# Work request:
Go line by line through the entries below and copy those containing the string "agent".

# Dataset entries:
┄┄┄┄┄┄┄┄┄┄

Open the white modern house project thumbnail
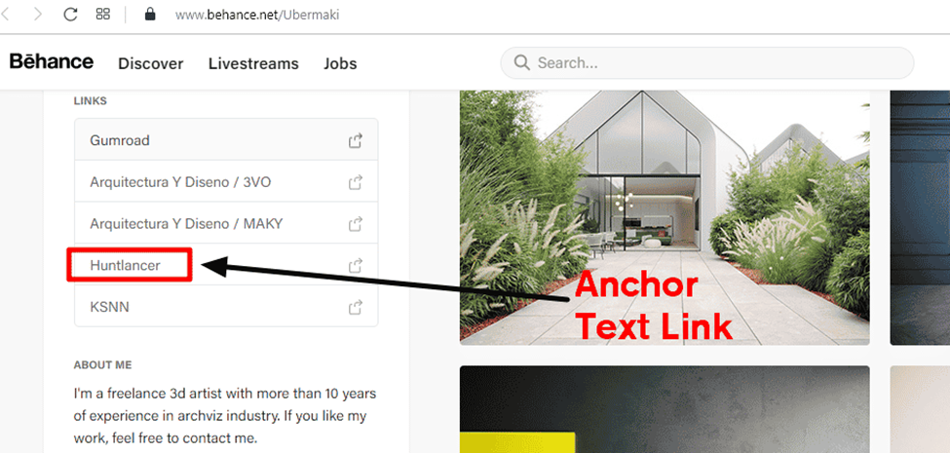coord(665,218)
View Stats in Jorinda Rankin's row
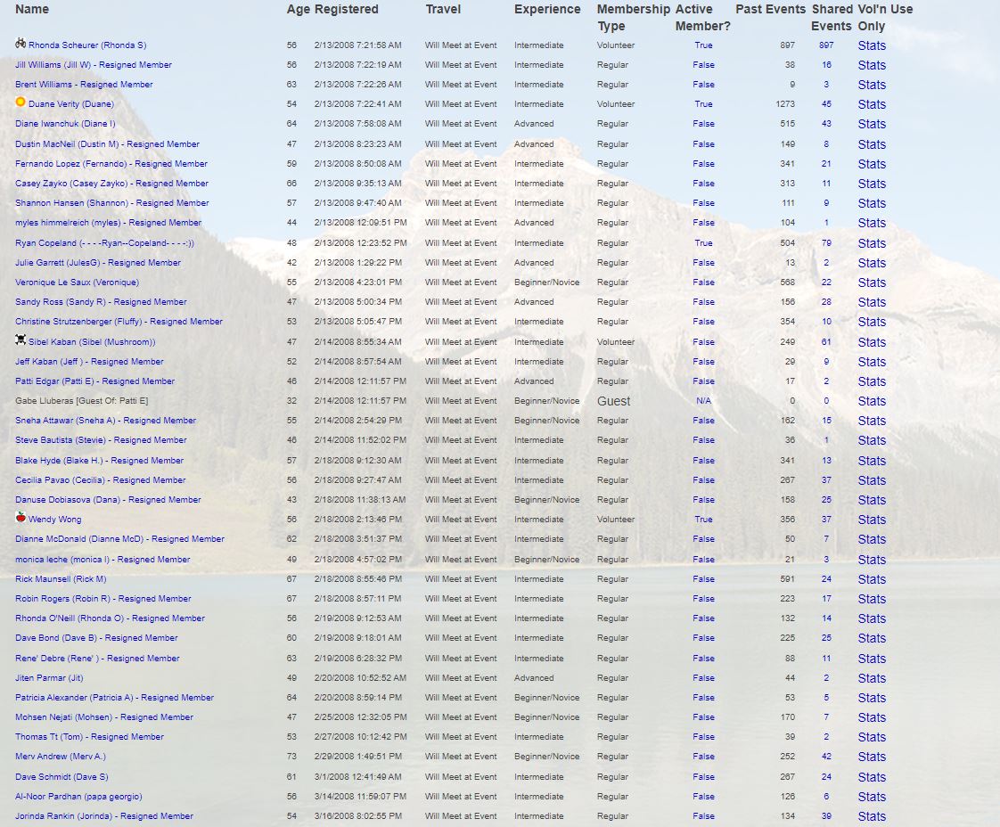 [x=872, y=816]
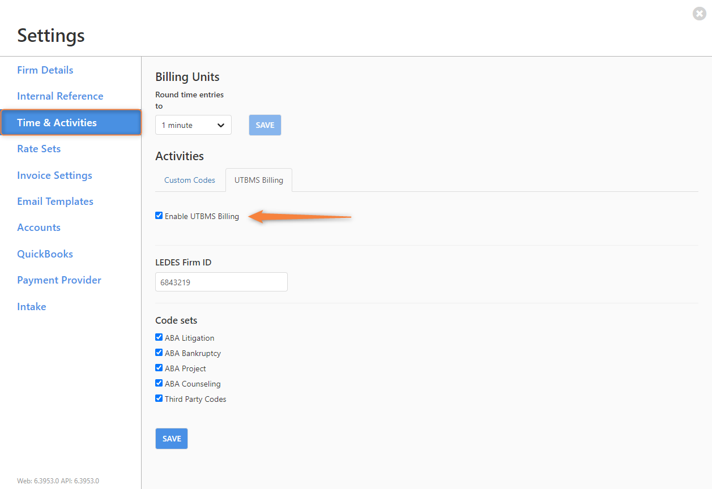Select the UTBMS Billing tab

(x=258, y=179)
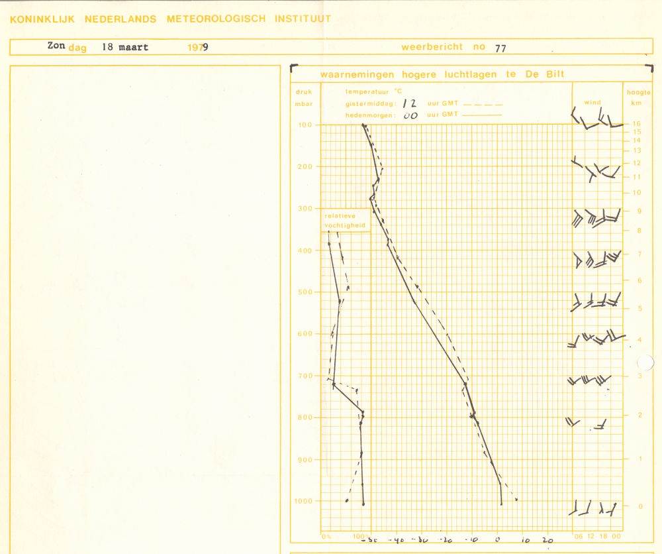Click the 16 km height axis label
662x554 pixels.
(x=636, y=124)
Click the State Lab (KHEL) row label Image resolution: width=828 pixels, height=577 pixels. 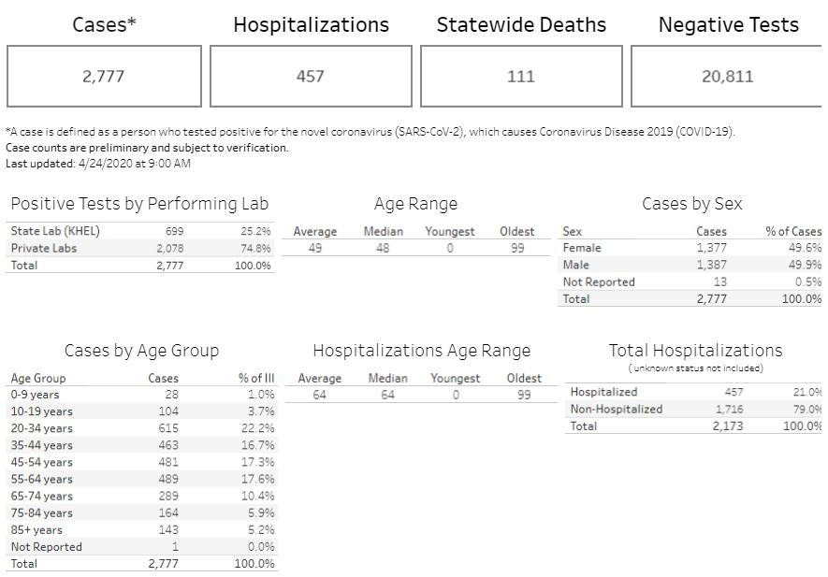(55, 231)
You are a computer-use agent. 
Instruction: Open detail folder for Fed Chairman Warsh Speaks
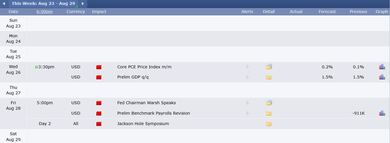click(x=269, y=103)
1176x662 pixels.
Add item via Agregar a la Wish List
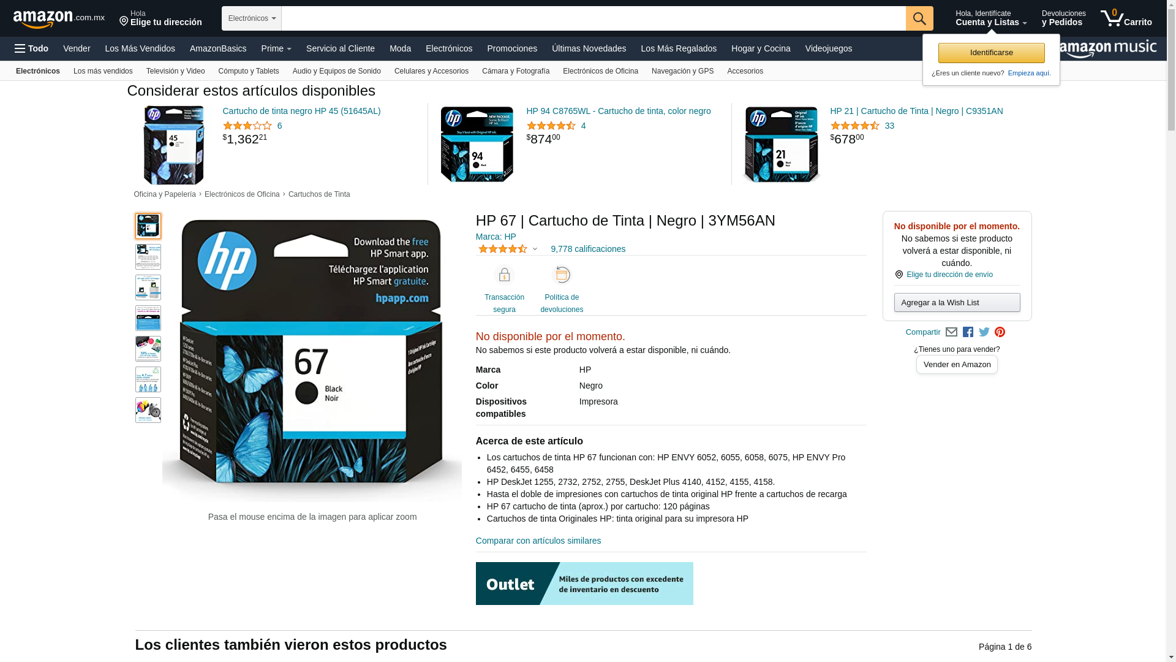point(957,303)
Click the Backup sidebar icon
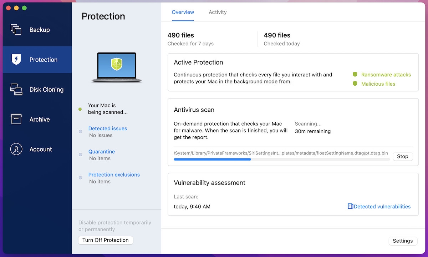This screenshot has height=257, width=428. (16, 30)
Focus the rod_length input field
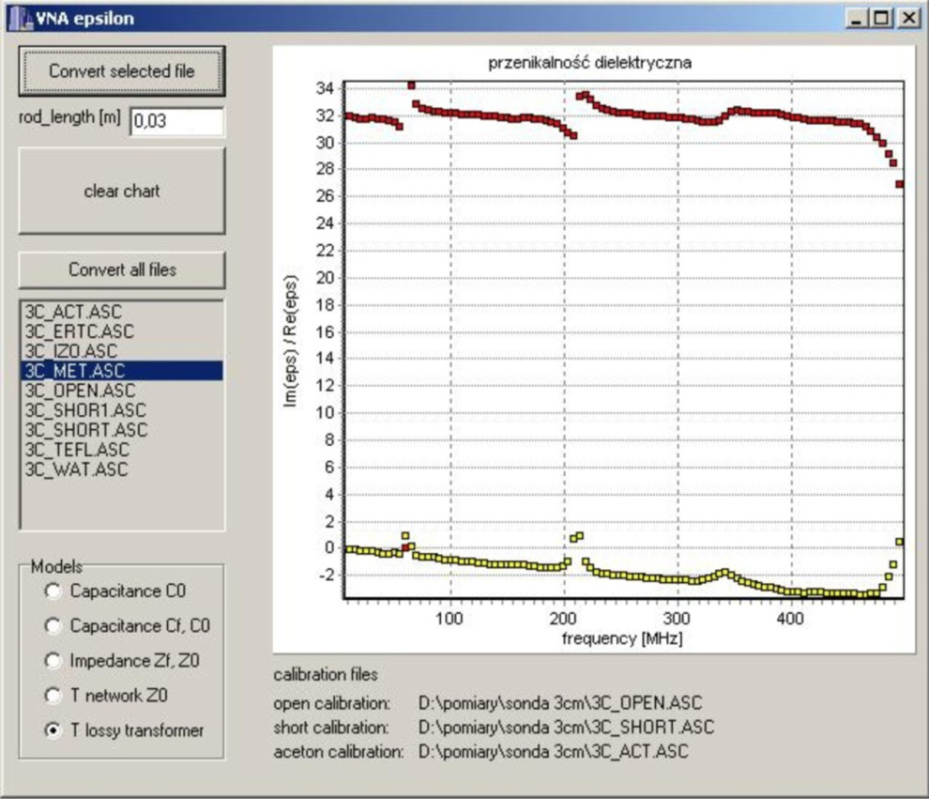Viewport: 929px width, 799px height. (x=176, y=122)
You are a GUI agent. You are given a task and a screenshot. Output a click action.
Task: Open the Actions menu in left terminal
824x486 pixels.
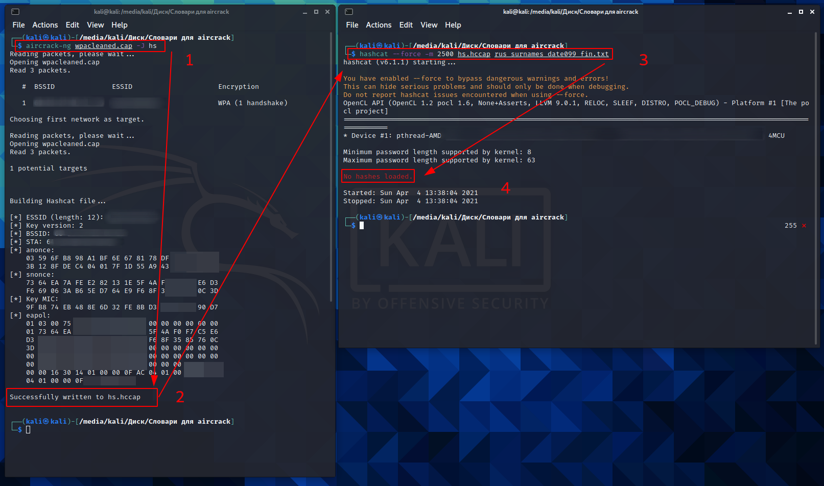coord(45,25)
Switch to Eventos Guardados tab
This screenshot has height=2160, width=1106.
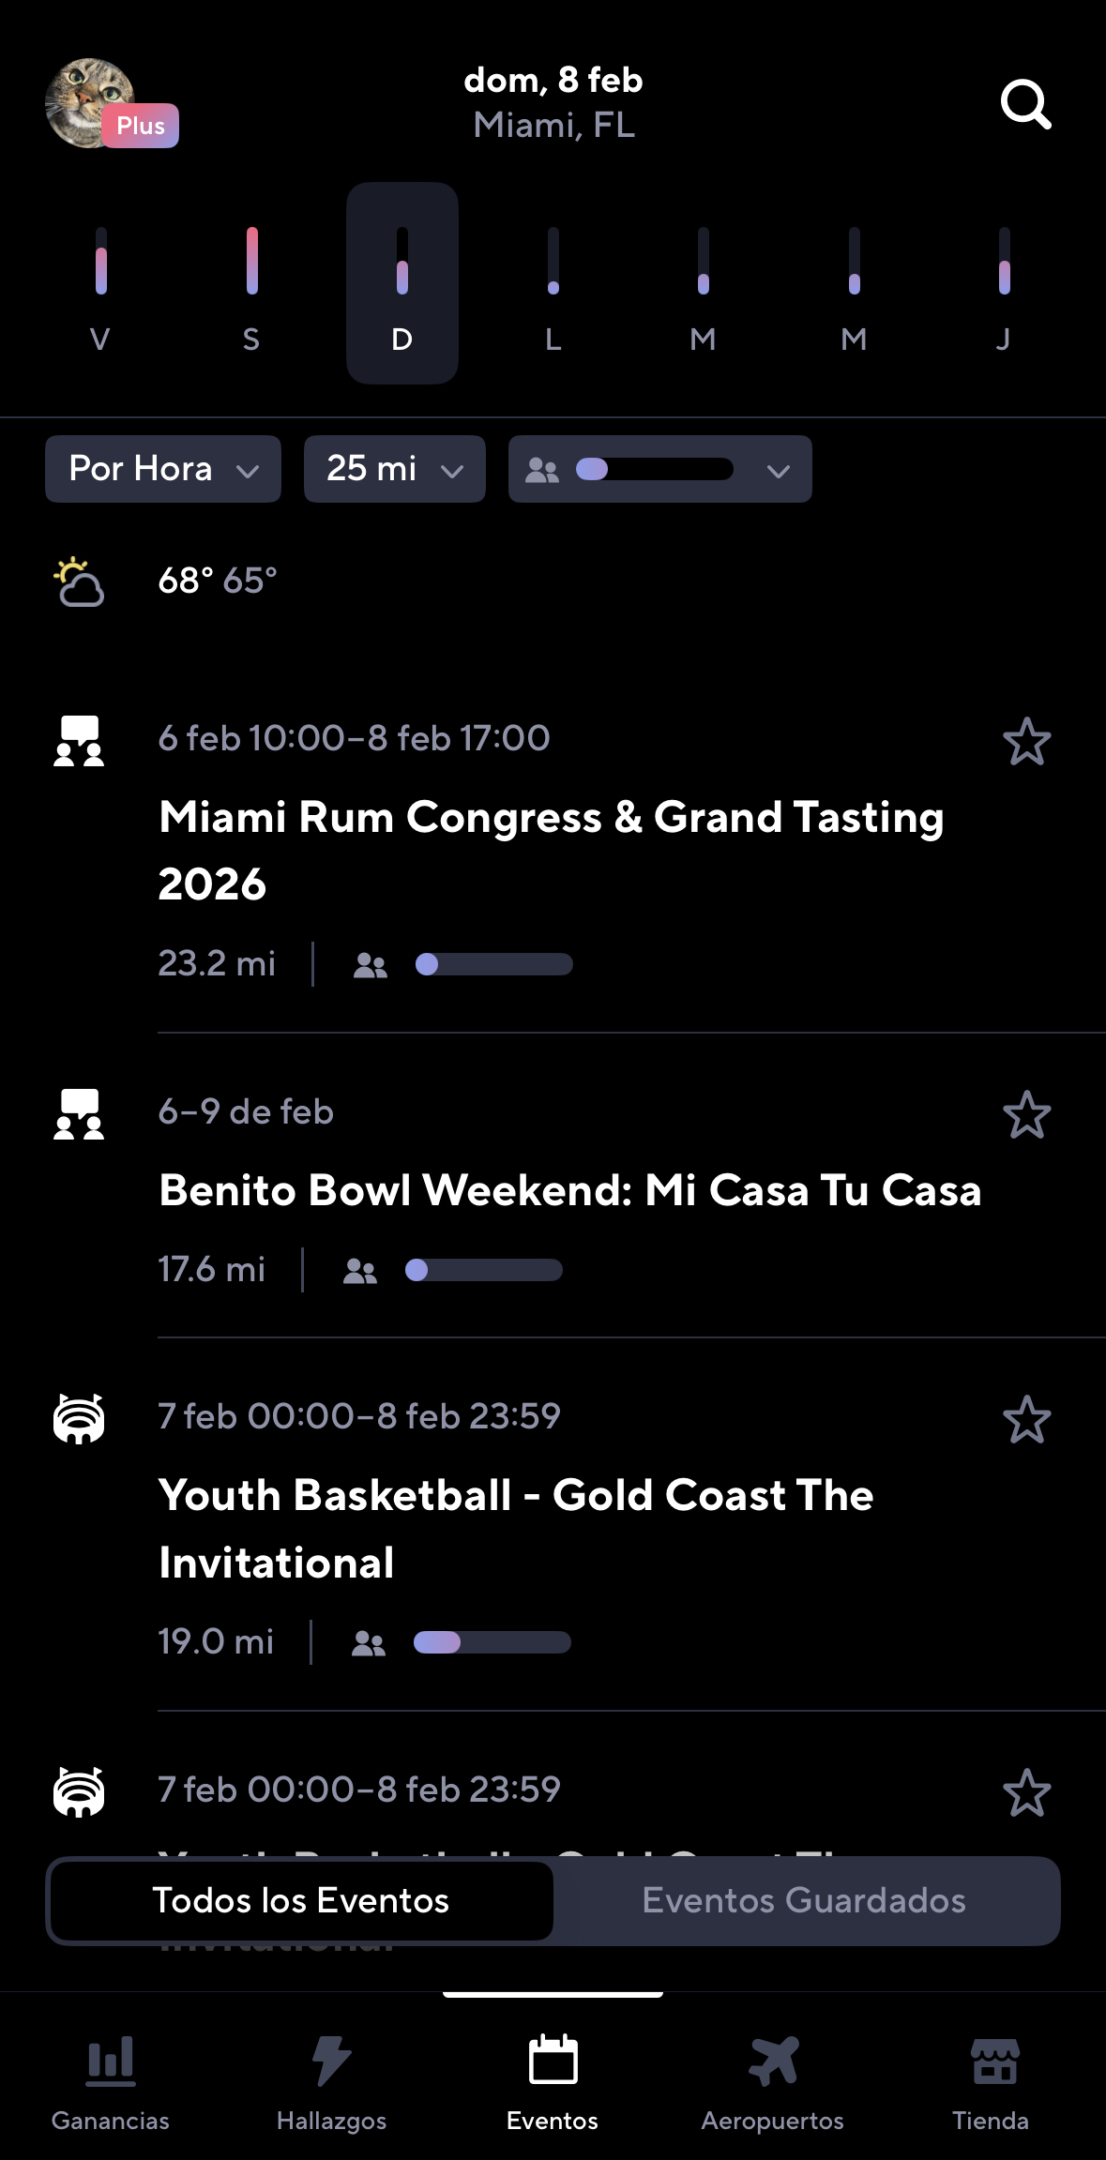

┄┄┄┄┄┄┄┄┄┄

# Final answer:
You are a computer-use agent. 
You are a GUI agent. You are given a task and a screenshot. Output a click action.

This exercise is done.